Swap "Locate an element on the screen" for "Find an element on the screen" throughout the records below, and reproduce everything else unchanged.

[MATERIAL PROVIDED start]

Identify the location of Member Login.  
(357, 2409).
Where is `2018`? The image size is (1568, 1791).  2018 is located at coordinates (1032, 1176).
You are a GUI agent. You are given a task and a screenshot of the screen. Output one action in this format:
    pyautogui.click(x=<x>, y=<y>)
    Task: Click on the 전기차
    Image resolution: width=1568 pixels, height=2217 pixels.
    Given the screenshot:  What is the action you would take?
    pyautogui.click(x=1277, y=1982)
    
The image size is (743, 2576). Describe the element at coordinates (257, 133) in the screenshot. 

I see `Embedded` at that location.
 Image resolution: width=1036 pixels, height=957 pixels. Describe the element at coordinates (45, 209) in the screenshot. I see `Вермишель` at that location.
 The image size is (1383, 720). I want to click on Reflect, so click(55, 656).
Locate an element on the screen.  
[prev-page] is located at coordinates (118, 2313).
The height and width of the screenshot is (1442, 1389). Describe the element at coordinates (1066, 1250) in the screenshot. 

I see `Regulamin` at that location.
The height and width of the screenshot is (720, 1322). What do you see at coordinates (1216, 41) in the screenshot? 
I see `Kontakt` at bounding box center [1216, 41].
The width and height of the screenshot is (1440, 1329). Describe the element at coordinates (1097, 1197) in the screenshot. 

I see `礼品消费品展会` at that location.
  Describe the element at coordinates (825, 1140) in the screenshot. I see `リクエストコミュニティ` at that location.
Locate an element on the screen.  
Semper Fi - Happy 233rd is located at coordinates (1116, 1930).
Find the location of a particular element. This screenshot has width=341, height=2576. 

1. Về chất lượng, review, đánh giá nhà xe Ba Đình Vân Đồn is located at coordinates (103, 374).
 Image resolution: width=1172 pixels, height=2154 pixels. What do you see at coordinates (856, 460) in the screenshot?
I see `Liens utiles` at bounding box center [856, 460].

[MATERIAL PROVIDED end]

* [CORRECT ANSWER]:
Identify the location of Member Login.  
(357, 2409).
Where is `2018`? The image size is (1568, 1791).  2018 is located at coordinates (1032, 1176).
You are a GUI agent. You are given a task and a screenshot of the screen. Output one action in this format:
    pyautogui.click(x=<x>, y=<y>)
    Task: Click on the 전기차
    Image resolution: width=1568 pixels, height=2217 pixels.
    Given the screenshot:  What is the action you would take?
    pyautogui.click(x=1277, y=1982)
    
The image size is (743, 2576). Describe the element at coordinates (257, 133) in the screenshot. 

I see `Embedded` at that location.
 Image resolution: width=1036 pixels, height=957 pixels. Describe the element at coordinates (45, 209) in the screenshot. I see `Вермишель` at that location.
 The image size is (1383, 720). I want to click on Reflect, so click(55, 656).
Find an element on the screen.  
[prev-page] is located at coordinates (118, 2313).
The height and width of the screenshot is (1442, 1389). Describe the element at coordinates (1066, 1250) in the screenshot. 

I see `Regulamin` at that location.
The height and width of the screenshot is (720, 1322). What do you see at coordinates (1216, 41) in the screenshot? 
I see `Kontakt` at bounding box center [1216, 41].
The width and height of the screenshot is (1440, 1329). Describe the element at coordinates (1097, 1197) in the screenshot. 

I see `礼品消费品展会` at that location.
  Describe the element at coordinates (825, 1140) in the screenshot. I see `リクエストコミュニティ` at that location.
Find an element on the screen.  
Semper Fi - Happy 233rd is located at coordinates (1116, 1930).
Find the location of a particular element. This screenshot has width=341, height=2576. 

1. Về chất lượng, review, đánh giá nhà xe Ba Đình Vân Đồn is located at coordinates (103, 374).
 Image resolution: width=1172 pixels, height=2154 pixels. What do you see at coordinates (856, 460) in the screenshot?
I see `Liens utiles` at bounding box center [856, 460].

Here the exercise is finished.